Research

What I Work On

I study how people experience intelligent technologies, with a focus on older adults and the role trust plays in whether these systems help or fail the people they are meant to serve.

Current Research

My research examines how older adults perceive, adopt, and question technologies designed for aging. I am interested in the conditions under which trust in these systems is built, withheld, and repaired, and in what appropriate reliance should look like when the systems involved are driven by AI.

As a Graduate Research Assistant at NJIT, I study human-AI collaboration with an emphasis on transparency and explainability for non-expert users. I work primarily with qualitative and mixed methods, and I translate what I learn into design guidance for systems that are more legible, more respectful of user agency, and more accessible.

The first peer-reviewed paper from this research, Towards Designing for (Dis)Trust in Technologies for Aging, was accepted to ACM ASSETS 2026. See Publications for the full citation.

Previous Research

The projects below reflect earlier research directions, mainly in usable security and blockchain systems. They shaped how I think about security, privacy, and people, but they no longer represent my active focus.

Security Analysis of Passkeys

I analyzed how passkeys are stored across popular password managers and found metadata leakage and weak encryption practices that can expose login data, visited URLs, and timestamps. I also built a browser extension that flags compromised or at-risk passkeys for each website a user signs in to.

Browser Automation for Improving Security Guides

I developed a system that validates and updates public security guides, such as those maintained by the Electronic Frontier Foundation, when platforms change their interfaces or settings. The system pairs open-source language models running on HPC clusters with Playwright-based browser automation.

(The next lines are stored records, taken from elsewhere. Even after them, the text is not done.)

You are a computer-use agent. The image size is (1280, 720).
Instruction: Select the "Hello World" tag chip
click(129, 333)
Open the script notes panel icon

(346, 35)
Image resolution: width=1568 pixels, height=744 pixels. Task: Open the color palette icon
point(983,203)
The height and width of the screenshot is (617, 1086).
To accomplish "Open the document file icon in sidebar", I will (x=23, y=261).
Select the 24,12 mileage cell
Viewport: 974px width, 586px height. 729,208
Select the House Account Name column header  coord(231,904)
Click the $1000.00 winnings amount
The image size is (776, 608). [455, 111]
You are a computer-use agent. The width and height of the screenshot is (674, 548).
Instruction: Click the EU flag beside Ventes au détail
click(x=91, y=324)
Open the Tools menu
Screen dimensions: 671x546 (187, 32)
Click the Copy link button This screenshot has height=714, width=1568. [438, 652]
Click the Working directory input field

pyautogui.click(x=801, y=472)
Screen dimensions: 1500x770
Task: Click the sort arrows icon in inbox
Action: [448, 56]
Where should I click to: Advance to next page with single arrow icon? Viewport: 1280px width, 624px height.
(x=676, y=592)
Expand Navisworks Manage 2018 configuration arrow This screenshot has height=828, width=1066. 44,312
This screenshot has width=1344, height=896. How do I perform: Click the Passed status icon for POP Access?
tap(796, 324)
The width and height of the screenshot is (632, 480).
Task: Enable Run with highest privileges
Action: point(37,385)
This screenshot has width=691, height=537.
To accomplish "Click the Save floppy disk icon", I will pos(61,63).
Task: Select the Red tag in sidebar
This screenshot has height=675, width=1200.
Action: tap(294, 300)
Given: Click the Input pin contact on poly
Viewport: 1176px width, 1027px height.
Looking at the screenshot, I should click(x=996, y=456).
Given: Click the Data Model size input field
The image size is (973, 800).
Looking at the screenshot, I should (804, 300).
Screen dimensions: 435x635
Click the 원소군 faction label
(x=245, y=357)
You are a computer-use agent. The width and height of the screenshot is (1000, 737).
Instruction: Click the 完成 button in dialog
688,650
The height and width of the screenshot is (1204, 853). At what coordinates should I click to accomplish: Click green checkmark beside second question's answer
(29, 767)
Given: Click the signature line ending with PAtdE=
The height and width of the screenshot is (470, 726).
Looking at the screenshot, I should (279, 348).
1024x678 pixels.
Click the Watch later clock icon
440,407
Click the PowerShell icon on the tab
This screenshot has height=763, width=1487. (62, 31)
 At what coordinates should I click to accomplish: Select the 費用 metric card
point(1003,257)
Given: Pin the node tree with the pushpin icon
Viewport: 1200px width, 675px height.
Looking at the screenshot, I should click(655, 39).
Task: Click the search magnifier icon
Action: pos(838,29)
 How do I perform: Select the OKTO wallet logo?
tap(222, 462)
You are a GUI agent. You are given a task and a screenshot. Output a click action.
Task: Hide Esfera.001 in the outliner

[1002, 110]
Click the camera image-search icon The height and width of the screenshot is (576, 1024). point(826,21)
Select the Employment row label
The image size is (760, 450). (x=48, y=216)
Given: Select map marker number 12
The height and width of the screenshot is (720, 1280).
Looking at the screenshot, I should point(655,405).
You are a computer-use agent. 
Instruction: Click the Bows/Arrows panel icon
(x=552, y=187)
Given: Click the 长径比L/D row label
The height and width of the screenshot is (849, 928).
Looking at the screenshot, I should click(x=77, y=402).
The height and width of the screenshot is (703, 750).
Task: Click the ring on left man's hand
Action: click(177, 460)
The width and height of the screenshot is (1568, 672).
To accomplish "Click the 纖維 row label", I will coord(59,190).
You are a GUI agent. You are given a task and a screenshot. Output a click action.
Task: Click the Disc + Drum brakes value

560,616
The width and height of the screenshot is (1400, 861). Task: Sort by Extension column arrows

Security Analysis of Software-Based Cryptocurrency Wallets

My thesis examined security vulnerabilities and privacy practices in software cryptocurrency wallets. It combined vulnerability assessment tools with manual and machine-learning analysis of user reviews to evaluate how well these wallets keep cryptocurrencies secure and usable. I was fortunate to be supervised by Dr. Jabed Morshed Chowdhury and Dr. Sadek Ferdous Ripul.

COVID-19 Vaccine Supply Chain

A private blockchain-powered supply chain that establishes end-to-end traceability for COVID-19 vaccines while safeguarding distribution and transportation. The project reached the finals of the Blockchain Olympiad Bangladesh 2022. Details and source code are on the Projects page.